The average large cap score is 65.84 and that’s above the four week moving average score of 62.62. The average large cap stock in our 1,500 stock universe is trading -20.49% below its 52 week high, 0.78% above its 200 dma, has 4.34 days to cover held short, and is expected to grow its EPS by 14.24% in the next year.
Utilities, industrial goods, consumer, services, and technology score above average this week. Healthcare, basics, and financials score below average. Scores will shift to reflect Q2 seasonality next week, so make sure to tune in next week for any changes.
The following chart shows average large cap scores since the Great Recession.
Insurance brokers (AON, AJG, MMC) score best in large cap. Major chemicals (APD, EMN, SHW), restaurants (YUM, DRI, MCD), cigarettes (PM, RAI, MO), and discount retail (TGT, DG, WMT, DLTR) also score high.
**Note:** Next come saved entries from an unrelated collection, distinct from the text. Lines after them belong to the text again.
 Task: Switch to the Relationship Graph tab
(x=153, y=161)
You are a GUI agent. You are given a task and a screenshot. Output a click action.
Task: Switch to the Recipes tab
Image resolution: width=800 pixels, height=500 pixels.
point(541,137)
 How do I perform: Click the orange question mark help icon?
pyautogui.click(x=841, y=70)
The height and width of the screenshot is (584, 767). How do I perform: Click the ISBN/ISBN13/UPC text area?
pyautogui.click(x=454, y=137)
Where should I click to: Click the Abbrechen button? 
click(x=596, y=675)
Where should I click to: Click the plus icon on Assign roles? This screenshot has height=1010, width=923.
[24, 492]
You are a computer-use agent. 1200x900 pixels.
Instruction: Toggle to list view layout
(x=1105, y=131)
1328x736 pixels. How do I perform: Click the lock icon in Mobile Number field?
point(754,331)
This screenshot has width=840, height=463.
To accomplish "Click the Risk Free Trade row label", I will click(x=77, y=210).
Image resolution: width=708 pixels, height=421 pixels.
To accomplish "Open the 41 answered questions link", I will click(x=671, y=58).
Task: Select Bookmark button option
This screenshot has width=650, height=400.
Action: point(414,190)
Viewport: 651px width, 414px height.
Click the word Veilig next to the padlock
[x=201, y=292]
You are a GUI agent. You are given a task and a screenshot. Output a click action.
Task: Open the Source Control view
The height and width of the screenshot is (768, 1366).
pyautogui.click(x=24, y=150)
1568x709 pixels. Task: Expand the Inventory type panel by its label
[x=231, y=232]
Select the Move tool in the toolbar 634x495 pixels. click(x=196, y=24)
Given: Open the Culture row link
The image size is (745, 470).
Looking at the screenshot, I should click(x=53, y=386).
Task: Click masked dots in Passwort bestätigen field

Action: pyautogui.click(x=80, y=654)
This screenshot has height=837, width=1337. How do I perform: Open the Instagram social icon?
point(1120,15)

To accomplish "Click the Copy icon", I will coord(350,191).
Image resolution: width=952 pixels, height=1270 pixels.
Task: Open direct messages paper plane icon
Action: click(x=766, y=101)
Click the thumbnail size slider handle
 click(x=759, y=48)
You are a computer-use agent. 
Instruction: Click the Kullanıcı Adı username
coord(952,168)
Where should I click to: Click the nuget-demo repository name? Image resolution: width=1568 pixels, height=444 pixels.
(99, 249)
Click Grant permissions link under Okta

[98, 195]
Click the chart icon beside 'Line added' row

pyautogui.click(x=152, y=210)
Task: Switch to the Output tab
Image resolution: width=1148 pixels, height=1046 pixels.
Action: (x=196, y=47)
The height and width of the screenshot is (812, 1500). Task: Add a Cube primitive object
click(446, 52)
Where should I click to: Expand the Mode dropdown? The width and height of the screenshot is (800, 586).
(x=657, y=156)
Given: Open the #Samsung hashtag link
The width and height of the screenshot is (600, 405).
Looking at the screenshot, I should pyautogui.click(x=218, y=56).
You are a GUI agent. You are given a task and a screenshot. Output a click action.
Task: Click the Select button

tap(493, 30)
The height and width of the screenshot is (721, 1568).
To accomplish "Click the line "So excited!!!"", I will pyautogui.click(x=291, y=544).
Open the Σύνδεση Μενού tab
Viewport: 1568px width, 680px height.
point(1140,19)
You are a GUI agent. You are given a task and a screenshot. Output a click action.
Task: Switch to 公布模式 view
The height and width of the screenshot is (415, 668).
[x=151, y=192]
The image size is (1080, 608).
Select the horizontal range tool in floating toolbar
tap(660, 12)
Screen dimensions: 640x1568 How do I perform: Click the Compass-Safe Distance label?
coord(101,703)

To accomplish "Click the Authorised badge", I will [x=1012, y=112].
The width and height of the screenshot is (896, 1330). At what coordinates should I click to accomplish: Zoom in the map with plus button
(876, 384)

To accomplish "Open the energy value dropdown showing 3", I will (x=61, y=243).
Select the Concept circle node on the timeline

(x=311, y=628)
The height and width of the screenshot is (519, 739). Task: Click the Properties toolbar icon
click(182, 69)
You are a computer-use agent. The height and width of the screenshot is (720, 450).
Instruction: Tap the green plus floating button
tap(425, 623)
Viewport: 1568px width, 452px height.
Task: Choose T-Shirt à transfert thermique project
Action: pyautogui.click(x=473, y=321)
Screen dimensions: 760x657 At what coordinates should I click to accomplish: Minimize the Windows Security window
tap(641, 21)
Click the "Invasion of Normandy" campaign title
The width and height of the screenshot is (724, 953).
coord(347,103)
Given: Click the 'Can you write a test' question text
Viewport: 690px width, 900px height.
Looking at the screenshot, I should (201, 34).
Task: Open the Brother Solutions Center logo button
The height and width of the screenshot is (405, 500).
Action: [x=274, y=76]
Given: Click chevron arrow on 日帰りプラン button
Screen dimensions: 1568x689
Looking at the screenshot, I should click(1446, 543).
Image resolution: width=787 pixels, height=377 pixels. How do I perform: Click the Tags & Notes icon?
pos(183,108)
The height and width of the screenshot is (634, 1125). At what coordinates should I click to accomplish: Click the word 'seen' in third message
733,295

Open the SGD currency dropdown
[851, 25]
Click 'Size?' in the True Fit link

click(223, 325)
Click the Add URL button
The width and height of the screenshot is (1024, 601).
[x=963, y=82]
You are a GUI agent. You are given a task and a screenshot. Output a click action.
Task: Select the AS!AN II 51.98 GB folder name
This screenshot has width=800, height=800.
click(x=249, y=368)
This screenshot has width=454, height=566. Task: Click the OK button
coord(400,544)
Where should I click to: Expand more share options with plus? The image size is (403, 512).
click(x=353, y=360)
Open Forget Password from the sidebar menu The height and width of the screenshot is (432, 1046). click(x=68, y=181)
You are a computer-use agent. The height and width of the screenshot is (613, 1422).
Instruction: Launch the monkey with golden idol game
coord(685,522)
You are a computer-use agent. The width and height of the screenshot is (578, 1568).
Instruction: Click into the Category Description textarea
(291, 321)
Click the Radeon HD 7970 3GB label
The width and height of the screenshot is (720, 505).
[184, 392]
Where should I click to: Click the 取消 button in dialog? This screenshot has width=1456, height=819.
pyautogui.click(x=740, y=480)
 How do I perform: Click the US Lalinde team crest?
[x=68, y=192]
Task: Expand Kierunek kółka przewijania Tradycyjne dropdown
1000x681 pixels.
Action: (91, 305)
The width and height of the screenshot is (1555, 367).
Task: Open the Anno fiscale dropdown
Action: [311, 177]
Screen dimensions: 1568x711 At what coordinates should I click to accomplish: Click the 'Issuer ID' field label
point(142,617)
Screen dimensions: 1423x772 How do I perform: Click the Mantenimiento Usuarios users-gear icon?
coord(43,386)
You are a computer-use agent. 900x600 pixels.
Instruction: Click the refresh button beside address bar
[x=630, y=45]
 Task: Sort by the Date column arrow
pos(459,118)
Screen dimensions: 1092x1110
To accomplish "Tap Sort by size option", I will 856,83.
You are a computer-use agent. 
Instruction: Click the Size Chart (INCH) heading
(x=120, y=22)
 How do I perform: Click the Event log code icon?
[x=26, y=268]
In large cap basics, focus on major chemicals and pipelines (SE). Cigarettes, processed & packaged foods (MKC, K, CAG, CPB), and personal products (EL, CL) are best in consumer goods. Only insurance broker s and REITS (PSA, O, VTR, DLR, SPG, AVB) score high in financials. Healthcare plans (AET, UNH, ANTM), medical instruments (BCR, SYK, BDX), and medical appliances (ISRG, EW, ZBH) offer upside in healthcare. Diversified machinery (ITW, XYL, IR), industrial equipment (PH, EMR), and aerospace/defense (NOC, HON, BA) can be bought in industrial goods. The strongest services groups are restaurants, discount stores, and air delivery/freight stocks (UPS, CHRW). Domestic telecom (T, CTL), scientific & technical instruments (MTD), and communication equipment (GLW, QCOM) should be owned in technology. Diversified utilities (SCG, NI, WEC, EXC, ED) and electric utilities (XEL, SO, NEE, DTE) can also be bought.